DIRECTIONS FOR THIS TASK: Of all the lines in the entries below, give again exactly those starting at the line containing "Instruction: Open the УВЕДОМЛЕНИЕ" and ending at the line containing "Task: Click the text", both ends included, and no others.

== INFORMATION ==

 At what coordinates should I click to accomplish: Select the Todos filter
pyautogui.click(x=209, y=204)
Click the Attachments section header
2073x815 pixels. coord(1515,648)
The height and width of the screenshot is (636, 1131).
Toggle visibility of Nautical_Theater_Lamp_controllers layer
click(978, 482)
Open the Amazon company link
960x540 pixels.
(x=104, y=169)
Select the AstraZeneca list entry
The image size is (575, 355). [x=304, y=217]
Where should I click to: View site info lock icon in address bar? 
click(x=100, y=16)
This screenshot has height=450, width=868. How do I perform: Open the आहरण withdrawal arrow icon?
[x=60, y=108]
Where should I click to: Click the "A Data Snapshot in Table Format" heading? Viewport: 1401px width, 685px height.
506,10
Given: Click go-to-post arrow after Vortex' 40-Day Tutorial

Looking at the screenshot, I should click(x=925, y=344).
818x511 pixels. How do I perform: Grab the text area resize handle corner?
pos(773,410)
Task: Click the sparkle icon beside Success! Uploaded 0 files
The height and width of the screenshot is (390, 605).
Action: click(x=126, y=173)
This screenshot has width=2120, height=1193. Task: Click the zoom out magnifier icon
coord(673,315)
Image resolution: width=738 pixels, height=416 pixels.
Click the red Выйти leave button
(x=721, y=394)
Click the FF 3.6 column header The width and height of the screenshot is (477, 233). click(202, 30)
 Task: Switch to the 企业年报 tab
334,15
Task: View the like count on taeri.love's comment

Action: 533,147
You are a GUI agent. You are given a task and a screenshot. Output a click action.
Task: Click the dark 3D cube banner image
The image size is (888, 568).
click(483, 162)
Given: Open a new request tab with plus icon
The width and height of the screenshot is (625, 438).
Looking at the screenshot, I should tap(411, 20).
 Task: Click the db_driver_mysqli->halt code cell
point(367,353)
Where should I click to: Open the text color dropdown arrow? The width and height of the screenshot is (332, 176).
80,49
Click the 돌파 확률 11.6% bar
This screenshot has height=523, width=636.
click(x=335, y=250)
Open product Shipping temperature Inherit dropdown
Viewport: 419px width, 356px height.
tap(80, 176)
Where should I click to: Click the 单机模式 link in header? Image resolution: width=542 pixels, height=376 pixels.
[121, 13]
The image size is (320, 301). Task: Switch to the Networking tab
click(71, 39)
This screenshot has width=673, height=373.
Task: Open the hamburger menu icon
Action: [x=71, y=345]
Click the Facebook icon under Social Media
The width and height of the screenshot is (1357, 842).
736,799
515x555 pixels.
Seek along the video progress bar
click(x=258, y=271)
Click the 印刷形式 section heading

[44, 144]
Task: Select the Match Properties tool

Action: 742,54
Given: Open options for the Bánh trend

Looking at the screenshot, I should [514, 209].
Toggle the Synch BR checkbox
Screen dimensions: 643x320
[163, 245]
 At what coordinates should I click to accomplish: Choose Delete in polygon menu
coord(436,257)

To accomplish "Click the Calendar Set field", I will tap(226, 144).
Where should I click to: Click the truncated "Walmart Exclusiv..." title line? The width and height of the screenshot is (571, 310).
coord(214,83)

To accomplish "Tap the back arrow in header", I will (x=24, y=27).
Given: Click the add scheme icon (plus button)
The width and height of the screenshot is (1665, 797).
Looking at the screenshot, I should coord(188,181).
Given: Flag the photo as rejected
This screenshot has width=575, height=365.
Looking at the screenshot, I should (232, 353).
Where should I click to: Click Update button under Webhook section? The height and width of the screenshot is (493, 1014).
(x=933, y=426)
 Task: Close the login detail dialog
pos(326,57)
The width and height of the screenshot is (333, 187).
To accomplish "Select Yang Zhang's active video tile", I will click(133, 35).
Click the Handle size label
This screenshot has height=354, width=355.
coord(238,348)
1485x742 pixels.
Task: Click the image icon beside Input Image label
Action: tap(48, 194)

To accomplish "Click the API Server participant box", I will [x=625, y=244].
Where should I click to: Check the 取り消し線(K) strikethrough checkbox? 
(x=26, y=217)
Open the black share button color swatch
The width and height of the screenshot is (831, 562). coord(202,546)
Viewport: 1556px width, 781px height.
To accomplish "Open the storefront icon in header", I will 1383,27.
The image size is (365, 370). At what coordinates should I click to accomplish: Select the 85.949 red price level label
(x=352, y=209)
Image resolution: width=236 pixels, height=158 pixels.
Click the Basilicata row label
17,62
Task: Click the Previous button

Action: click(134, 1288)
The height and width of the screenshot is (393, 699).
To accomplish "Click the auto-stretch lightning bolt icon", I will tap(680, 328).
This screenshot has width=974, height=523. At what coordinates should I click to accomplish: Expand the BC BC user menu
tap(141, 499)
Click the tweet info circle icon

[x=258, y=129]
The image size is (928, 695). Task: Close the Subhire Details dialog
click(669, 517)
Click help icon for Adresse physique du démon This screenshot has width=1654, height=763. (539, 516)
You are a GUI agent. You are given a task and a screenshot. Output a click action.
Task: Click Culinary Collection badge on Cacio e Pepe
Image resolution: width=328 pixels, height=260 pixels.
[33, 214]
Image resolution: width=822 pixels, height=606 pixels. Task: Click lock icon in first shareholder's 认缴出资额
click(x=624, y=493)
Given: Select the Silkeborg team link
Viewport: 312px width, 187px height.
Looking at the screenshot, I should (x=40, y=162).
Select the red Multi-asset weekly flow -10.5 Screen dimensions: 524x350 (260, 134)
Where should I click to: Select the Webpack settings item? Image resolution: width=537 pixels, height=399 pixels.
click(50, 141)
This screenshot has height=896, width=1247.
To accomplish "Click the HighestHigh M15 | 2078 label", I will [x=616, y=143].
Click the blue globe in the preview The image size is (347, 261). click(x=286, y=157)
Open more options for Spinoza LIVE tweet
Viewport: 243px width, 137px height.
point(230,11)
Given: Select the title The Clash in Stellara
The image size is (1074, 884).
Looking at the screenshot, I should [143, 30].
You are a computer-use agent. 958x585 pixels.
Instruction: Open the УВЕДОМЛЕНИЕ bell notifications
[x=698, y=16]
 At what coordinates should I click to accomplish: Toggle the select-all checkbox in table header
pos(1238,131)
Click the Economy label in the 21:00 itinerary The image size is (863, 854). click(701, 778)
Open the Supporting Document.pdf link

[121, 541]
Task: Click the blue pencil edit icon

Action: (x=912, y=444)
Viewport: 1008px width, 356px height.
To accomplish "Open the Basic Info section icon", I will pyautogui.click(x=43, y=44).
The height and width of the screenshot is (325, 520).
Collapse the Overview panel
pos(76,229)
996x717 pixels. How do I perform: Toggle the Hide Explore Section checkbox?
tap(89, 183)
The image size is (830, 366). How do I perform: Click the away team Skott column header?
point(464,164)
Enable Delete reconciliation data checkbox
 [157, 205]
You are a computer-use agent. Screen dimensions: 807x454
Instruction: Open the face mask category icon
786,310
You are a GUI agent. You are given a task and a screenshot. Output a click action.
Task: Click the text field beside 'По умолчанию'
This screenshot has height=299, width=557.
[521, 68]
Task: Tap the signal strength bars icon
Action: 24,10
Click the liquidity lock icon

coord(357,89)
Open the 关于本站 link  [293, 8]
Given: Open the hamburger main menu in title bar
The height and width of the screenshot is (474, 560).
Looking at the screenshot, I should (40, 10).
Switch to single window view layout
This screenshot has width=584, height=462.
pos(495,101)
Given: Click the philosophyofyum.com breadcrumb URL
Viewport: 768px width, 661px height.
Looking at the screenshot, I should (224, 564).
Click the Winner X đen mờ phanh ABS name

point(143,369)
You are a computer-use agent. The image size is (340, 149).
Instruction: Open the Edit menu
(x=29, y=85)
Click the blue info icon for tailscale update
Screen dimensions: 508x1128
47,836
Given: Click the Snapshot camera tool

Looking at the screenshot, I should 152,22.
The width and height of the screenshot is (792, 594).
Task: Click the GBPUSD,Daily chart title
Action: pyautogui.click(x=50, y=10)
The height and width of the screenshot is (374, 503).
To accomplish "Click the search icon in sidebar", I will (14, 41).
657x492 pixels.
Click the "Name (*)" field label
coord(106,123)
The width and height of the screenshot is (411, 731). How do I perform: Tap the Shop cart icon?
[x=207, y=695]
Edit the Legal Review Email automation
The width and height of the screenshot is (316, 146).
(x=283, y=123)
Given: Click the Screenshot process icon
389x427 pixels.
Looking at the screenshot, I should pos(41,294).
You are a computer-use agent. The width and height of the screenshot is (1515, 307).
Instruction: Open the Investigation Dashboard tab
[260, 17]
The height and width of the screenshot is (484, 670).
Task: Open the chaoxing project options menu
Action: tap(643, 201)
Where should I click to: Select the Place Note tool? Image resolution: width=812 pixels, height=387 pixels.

===

RESPONSE TO THE EXERCISE:
Instruction: Open the УВЕДОМЛЕНИЕ bell notifications
[x=698, y=16]
 At what coordinates should I click to accomplish: Toggle the select-all checkbox in table header
pos(1238,131)
Click the Economy label in the 21:00 itinerary The image size is (863, 854). click(701, 778)
Open the Supporting Document.pdf link

[121, 541]
Task: Click the blue pencil edit icon

Action: (x=912, y=444)
Viewport: 1008px width, 356px height.
To accomplish "Open the Basic Info section icon", I will pyautogui.click(x=43, y=44).
The height and width of the screenshot is (325, 520).
Collapse the Overview panel
pos(76,229)
996x717 pixels. How do I perform: Toggle the Hide Explore Section checkbox?
tap(89, 183)
The image size is (830, 366). How do I perform: Click the away team Skott column header?
point(464,164)
Enable Delete reconciliation data checkbox
 [157, 205]
You are a computer-use agent. Screen dimensions: 807x454
Instruction: Open the face mask category icon
786,310
You are a GUI agent. You are given a task and a screenshot. Output a click action.
Task: Click the text field beside 'По умолчанию'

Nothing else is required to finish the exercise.